A semi-Laser6 localization sequence (cf. Fig.1) was extended to include diffusion-weighting by OGSE7,8 and PGSE9 elements, sensitive to TDs <10ms and >50ms, respectively. To counteract limited diffusion-weighting for OGSE a stretching exponent α was included to increase the gradient area10. The effective TD for OGSE is calculated from the gradient modulation spectrum (Fourier transform of total diffusion gradient shape G(t)) by10
$$\omega_{eff}^{OGSE}=\frac{\int_{0}^{\infty}\omega|F(\omega)|^2 d\omega}{\int_{0}^{\infty}|F(\omega)|^2 d\omega} \qquad TD_{eff}^{OGSE}=\frac{1}{4\,\omega_{eff}^{OGSE}}$$
The diffusion-weighting b was calculated by integration of G(t)

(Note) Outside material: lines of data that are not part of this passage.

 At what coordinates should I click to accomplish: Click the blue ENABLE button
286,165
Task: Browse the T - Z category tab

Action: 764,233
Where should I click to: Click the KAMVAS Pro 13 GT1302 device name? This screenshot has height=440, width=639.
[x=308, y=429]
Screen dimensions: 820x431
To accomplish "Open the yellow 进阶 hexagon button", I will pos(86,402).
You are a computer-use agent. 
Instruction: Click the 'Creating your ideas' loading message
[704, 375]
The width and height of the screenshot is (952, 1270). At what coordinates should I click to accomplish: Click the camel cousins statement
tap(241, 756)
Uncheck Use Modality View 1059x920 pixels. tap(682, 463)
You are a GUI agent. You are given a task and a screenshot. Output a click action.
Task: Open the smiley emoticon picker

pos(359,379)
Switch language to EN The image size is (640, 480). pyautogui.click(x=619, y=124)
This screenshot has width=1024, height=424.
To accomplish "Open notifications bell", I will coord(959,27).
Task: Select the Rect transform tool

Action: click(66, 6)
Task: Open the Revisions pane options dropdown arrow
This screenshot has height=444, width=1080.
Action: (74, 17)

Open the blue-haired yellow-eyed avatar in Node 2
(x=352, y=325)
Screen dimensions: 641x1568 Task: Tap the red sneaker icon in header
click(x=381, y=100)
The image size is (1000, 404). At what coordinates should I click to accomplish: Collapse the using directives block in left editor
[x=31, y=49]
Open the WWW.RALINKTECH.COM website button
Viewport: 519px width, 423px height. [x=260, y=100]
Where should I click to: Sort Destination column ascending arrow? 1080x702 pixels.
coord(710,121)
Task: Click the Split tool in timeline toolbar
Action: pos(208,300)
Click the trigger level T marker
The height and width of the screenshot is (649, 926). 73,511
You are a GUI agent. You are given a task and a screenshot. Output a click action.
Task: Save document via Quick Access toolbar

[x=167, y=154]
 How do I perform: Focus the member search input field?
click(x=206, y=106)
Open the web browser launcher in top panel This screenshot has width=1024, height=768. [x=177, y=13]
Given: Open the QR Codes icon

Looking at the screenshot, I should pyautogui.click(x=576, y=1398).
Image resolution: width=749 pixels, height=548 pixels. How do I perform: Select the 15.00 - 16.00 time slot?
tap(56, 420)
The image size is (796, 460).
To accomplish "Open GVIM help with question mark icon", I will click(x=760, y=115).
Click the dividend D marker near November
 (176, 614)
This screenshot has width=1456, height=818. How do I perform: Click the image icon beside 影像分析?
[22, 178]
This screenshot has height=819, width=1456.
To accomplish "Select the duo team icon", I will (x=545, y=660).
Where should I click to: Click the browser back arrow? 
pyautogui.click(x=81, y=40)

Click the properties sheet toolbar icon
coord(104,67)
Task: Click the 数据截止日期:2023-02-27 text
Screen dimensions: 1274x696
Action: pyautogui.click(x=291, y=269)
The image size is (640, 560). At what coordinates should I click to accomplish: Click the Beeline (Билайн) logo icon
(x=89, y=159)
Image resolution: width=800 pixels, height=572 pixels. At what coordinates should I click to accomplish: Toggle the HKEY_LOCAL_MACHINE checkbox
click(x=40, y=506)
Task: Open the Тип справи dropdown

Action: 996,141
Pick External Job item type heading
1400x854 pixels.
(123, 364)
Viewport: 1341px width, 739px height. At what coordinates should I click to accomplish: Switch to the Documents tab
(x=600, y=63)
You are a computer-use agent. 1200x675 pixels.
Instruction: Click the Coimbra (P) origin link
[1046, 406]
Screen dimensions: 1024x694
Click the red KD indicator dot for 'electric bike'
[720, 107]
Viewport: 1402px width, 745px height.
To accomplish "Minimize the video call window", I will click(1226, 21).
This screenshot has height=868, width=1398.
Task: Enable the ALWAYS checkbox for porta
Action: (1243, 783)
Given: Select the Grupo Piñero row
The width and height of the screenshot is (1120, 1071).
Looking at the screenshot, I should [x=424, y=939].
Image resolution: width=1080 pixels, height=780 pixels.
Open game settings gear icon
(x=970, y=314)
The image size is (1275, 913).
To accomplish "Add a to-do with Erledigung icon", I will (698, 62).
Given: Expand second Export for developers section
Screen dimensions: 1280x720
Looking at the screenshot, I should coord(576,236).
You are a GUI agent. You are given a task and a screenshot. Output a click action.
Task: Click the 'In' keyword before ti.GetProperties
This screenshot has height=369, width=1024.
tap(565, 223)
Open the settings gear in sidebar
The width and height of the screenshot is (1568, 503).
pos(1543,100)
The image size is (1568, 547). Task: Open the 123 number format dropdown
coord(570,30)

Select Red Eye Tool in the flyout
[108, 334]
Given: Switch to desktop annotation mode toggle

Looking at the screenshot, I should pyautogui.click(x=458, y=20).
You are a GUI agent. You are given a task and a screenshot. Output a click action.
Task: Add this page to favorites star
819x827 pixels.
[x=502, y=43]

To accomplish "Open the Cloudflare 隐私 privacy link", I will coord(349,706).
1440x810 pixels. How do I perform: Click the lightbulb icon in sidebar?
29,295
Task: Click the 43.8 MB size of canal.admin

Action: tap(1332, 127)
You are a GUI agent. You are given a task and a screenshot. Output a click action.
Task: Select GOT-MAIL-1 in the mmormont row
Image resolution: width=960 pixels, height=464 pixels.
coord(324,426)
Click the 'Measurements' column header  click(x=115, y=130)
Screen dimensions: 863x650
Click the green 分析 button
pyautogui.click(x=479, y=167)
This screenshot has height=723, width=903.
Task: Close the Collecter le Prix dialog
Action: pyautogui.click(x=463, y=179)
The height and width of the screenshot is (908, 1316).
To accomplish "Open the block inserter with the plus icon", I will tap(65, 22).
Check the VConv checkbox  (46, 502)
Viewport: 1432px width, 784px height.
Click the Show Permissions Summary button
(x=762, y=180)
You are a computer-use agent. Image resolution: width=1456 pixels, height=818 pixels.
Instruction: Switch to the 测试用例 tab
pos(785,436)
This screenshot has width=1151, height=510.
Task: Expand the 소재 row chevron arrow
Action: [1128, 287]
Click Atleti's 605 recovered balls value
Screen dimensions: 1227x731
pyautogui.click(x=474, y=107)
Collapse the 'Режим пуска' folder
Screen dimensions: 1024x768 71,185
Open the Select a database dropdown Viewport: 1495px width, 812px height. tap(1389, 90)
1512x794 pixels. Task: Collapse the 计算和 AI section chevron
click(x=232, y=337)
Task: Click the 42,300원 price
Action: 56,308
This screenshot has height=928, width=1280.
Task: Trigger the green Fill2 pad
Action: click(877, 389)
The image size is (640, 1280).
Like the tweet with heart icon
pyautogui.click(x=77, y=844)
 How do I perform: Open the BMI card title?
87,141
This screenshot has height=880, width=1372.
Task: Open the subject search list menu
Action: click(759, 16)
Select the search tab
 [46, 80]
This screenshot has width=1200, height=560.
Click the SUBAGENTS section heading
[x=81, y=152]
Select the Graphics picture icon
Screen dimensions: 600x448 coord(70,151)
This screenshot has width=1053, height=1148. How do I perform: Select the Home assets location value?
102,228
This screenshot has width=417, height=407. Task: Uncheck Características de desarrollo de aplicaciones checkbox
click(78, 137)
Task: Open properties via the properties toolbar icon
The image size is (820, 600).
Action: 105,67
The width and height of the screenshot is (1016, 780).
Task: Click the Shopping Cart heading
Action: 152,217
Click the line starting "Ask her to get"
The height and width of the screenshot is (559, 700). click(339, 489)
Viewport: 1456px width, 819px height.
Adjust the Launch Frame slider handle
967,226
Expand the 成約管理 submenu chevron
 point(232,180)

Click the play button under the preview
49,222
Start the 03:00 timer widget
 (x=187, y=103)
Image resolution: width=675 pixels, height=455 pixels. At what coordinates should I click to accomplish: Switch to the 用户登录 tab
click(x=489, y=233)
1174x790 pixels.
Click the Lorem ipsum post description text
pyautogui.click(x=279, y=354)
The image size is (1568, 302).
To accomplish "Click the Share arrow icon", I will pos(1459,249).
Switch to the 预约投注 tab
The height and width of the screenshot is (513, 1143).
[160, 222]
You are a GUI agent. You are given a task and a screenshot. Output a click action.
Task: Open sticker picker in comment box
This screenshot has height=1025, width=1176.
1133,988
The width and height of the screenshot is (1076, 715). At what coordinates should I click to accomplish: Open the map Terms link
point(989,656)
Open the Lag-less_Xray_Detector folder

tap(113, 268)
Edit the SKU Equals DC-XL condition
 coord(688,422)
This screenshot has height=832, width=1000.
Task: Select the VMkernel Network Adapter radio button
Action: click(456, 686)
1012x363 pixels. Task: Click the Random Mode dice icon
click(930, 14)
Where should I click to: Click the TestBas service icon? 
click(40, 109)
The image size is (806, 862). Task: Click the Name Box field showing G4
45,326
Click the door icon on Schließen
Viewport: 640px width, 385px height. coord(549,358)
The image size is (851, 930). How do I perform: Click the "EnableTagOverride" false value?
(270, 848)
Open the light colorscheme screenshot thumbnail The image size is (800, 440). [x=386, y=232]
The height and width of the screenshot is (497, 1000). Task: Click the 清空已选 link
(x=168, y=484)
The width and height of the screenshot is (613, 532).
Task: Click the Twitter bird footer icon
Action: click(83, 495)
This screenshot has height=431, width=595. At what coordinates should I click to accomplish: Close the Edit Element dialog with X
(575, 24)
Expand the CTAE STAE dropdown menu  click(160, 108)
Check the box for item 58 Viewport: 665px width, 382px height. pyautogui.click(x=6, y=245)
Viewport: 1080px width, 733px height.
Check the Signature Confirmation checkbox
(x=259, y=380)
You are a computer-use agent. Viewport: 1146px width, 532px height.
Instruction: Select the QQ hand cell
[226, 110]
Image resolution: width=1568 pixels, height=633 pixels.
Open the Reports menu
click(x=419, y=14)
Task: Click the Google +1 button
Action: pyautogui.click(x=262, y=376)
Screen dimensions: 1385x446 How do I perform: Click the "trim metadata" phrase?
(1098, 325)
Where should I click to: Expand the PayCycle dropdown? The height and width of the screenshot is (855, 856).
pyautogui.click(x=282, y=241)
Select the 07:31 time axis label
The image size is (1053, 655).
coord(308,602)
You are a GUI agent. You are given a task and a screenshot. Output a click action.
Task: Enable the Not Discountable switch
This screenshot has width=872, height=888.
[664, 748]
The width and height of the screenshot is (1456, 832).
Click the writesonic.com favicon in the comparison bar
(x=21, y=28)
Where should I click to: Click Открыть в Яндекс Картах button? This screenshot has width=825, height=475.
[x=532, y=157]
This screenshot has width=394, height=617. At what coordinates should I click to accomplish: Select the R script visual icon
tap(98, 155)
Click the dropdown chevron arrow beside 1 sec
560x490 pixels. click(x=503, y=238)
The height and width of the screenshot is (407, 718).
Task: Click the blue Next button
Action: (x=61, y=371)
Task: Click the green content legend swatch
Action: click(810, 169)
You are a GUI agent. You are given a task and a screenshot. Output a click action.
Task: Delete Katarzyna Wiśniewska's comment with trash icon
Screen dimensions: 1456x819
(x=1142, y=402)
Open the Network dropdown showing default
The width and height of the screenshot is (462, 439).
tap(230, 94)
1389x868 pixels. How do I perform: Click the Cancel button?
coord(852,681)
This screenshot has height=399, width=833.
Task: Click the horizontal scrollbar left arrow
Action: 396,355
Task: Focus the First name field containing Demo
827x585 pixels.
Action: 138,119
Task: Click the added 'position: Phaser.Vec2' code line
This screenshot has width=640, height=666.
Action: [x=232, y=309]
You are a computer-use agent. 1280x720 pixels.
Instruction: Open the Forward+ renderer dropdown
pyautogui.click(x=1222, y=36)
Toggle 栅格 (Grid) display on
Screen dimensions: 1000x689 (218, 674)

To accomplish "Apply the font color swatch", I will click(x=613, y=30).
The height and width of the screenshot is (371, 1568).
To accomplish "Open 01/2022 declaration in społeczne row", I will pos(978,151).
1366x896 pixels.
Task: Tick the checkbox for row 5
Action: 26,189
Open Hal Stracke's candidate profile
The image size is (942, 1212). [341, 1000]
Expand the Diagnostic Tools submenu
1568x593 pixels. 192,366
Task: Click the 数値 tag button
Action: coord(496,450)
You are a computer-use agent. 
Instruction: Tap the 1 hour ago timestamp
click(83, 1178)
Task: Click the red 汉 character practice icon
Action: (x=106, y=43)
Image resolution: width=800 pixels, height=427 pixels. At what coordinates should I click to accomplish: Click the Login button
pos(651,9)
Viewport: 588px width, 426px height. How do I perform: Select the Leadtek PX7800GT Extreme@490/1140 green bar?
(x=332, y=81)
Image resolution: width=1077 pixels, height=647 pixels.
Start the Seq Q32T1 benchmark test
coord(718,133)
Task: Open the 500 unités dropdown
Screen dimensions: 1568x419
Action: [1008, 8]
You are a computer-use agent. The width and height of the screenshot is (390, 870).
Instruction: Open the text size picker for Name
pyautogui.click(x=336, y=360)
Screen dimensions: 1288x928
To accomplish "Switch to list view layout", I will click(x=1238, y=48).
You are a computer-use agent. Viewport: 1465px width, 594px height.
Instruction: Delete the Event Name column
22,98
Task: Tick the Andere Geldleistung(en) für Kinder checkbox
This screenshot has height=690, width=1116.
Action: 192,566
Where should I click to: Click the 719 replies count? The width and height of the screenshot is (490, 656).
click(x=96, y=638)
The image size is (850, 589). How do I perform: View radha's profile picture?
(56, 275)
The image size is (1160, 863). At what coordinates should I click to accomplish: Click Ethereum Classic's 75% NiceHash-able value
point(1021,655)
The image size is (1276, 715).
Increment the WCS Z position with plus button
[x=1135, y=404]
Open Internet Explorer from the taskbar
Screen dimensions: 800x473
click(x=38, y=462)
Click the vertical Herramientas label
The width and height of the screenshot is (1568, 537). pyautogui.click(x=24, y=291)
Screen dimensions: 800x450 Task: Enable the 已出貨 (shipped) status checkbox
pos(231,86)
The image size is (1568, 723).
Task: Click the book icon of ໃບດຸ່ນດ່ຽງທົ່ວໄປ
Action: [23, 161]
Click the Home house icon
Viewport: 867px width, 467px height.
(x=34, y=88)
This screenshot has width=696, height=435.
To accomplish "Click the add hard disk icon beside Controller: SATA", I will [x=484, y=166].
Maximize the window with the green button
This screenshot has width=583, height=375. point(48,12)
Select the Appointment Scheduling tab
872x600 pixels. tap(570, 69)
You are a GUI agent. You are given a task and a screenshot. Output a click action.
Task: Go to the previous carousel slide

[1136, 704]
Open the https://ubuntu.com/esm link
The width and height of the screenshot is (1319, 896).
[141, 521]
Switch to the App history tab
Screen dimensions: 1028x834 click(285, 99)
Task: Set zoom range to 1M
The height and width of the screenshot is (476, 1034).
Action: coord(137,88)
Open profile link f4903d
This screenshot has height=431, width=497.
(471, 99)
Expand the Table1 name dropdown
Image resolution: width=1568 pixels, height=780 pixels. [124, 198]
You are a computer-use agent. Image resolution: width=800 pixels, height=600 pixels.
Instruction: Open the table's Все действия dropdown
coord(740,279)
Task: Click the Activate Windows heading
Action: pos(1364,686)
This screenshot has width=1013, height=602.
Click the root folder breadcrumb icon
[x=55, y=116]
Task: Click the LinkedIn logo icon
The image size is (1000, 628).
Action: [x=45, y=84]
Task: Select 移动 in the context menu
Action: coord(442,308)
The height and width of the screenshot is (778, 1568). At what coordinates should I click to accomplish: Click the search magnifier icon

$$ b = \int_{0}^{T}dt \left[ \gamma \int_{0}^{t}G(t') dt' \right]^2$$
The parameter space in terms of b-value and TD as accessible on a clinical scanner is shown in Fig.2 as function of echo time (TE) and number of oscillation-periods N. As example, |F(ω)|² is provided for the {TD[ms],b[s/mm²],N} combinations of {5.7,1560,1}, {8.3,4660,1} and {4.5,1560,4} at α=8. For our diffusion measurements, TEs 150 and 200ms were chosen (N=1). At equal TE, PGSE was applied with effective TDs of 107 and 155ms and maximal b-values of 1716 and 4140s/mm². Background diffusion-weighting arising from crusher and slice-selecting gradients for a typical VoI of 30x30x30mm³ was estimated to be merely 55s/mm². Adiabatic metabolite-cycling and selective inversion-recovery pulses were added before localization to acquire water and metabolites simultaneously and suppress CSF (TI=1200ms)11. The inherent water reference was applied for frequency, phase, eddy-current correction and motion-compensation12. The sLaser sequence with PGSE and OGSE at 8 different b-values was tested in a “braino” phantom (TE=150ms) filled with an aqueous solution of typical brain metabolites and applied in vivo (TE=200ms) in gray matter of six healthy volunteers (age: 45.0±13.1yrs). Measurements were performed on a 3T Siemens PRISMA scanner using a 20-channel headcoil. Spectra were fitted with FiTAID13, first independently to probe mono-exponentiality of the decay and second simultaneously imposing a mono-exponential DW signal decay together with spectral linear-combination-model fitting14. The metabolite basis sets were simulated for sLaser with VESPA using real pulse shapes15.